[Extracted data entries]
━━━
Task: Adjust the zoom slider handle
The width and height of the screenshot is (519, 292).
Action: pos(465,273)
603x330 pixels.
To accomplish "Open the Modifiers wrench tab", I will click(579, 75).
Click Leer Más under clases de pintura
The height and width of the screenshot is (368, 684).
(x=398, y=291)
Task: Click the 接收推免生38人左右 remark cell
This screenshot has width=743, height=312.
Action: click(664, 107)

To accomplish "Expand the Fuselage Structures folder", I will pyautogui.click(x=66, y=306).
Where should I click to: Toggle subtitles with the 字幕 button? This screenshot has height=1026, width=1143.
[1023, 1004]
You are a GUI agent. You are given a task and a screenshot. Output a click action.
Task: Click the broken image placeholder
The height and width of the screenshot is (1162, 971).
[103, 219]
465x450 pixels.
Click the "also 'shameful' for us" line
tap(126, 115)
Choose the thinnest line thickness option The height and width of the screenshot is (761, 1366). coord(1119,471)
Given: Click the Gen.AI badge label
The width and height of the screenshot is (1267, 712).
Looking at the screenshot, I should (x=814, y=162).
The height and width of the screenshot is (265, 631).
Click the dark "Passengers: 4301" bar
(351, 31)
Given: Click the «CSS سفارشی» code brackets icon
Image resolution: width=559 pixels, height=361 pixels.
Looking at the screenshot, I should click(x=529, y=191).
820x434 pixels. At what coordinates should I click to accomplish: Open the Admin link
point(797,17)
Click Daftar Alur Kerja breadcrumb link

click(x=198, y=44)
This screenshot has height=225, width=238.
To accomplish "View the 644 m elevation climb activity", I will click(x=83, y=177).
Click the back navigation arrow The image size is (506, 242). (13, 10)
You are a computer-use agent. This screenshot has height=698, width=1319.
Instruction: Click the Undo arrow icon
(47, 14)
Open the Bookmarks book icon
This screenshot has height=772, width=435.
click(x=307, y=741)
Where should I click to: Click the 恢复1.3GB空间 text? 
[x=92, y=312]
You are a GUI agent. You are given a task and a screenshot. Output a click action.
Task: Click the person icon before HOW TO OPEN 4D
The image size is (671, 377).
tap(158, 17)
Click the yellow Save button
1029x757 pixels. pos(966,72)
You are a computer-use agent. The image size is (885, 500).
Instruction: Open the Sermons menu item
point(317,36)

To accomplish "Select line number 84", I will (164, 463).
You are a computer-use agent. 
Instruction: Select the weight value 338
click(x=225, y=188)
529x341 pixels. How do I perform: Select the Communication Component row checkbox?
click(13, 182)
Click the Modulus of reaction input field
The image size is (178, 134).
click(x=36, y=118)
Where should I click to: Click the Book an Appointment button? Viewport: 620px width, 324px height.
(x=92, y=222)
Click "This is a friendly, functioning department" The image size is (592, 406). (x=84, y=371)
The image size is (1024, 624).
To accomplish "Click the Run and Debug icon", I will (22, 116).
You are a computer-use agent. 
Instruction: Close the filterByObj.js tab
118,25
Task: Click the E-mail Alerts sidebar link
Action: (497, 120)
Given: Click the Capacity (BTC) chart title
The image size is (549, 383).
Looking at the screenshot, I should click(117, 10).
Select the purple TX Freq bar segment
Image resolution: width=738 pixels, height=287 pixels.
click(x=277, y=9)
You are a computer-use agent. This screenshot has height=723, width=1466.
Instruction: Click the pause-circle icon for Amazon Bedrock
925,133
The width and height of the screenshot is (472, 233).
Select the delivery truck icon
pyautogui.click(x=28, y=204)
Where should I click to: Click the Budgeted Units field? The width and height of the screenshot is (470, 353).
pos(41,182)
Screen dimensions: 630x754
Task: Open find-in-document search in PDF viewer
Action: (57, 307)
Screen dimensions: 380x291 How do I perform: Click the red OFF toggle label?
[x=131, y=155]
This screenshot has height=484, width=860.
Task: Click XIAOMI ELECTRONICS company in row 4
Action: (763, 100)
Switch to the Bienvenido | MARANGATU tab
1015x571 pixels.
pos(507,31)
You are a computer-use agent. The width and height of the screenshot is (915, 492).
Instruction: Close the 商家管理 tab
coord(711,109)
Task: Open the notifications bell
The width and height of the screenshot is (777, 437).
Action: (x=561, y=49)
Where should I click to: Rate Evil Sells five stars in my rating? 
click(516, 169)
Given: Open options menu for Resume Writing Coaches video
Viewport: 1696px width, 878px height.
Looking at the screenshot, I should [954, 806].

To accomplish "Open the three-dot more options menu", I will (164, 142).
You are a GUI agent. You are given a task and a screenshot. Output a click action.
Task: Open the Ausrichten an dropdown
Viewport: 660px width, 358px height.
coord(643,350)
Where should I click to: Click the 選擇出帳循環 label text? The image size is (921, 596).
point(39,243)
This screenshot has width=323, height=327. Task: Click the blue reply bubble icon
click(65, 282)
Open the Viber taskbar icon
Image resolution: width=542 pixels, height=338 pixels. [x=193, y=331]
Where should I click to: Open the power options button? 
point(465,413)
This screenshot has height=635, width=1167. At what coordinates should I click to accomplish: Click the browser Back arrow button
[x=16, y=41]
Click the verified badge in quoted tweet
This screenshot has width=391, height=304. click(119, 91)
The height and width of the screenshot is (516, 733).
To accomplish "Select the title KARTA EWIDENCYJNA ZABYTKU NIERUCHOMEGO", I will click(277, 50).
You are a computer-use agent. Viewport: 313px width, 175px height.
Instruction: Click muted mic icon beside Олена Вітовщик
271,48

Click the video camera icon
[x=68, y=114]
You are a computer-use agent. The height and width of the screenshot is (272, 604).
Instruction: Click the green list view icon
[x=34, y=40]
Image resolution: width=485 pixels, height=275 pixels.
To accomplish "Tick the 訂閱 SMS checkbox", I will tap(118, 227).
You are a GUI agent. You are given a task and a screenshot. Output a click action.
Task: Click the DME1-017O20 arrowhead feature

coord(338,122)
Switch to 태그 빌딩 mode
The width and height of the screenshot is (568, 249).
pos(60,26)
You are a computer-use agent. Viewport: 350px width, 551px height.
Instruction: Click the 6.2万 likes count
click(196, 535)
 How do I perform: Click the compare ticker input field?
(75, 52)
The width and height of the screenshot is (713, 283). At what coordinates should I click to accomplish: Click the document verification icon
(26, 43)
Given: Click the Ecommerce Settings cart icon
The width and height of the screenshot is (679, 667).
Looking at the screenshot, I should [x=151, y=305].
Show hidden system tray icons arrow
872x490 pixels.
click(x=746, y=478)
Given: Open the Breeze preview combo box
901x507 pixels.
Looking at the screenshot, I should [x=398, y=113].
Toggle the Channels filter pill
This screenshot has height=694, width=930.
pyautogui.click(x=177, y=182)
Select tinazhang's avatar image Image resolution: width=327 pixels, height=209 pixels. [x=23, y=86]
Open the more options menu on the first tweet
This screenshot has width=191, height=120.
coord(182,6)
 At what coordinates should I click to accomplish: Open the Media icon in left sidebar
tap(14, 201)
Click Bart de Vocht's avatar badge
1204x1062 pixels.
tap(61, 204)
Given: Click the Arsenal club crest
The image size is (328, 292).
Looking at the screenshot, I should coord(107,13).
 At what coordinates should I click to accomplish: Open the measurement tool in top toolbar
━━━
What to produce: Transcribe the lines from the beginning of the entries through the line containing "click(x=307, y=741)", inclusive, with each line kept identical.

Answer to this exercise:
Task: Adjust the zoom slider handle
The width and height of the screenshot is (519, 292).
Action: pos(465,273)
603x330 pixels.
To accomplish "Open the Modifiers wrench tab", I will click(579, 75).
Click Leer Más under clases de pintura
The height and width of the screenshot is (368, 684).
(x=398, y=291)
Task: Click the 接收推免生38人左右 remark cell
This screenshot has width=743, height=312.
Action: click(664, 107)

To accomplish "Expand the Fuselage Structures folder", I will pyautogui.click(x=66, y=306).
Where should I click to: Toggle subtitles with the 字幕 button? This screenshot has height=1026, width=1143.
[1023, 1004]
You are a GUI agent. You are given a task and a screenshot. Output a click action.
Task: Click the broken image placeholder
The height and width of the screenshot is (1162, 971).
[103, 219]
465x450 pixels.
Click the "also 'shameful' for us" line
tap(126, 115)
Choose the thinnest line thickness option The height and width of the screenshot is (761, 1366). coord(1119,471)
Given: Click the Gen.AI badge label
The width and height of the screenshot is (1267, 712).
Looking at the screenshot, I should (x=814, y=162).
The height and width of the screenshot is (265, 631).
Click the dark "Passengers: 4301" bar
(351, 31)
Given: Click the «CSS سفارشی» code brackets icon
Image resolution: width=559 pixels, height=361 pixels.
Looking at the screenshot, I should click(x=529, y=191).
820x434 pixels. At what coordinates should I click to accomplish: Open the Admin link
point(797,17)
Click Daftar Alur Kerja breadcrumb link

click(x=198, y=44)
This screenshot has height=225, width=238.
To accomplish "View the 644 m elevation climb activity", I will click(x=83, y=177).
Click the back navigation arrow The image size is (506, 242). (13, 10)
You are a computer-use agent. This screenshot has height=698, width=1319.
Instruction: Click the Undo arrow icon
(47, 14)
Open the Bookmarks book icon
This screenshot has height=772, width=435.
click(x=307, y=741)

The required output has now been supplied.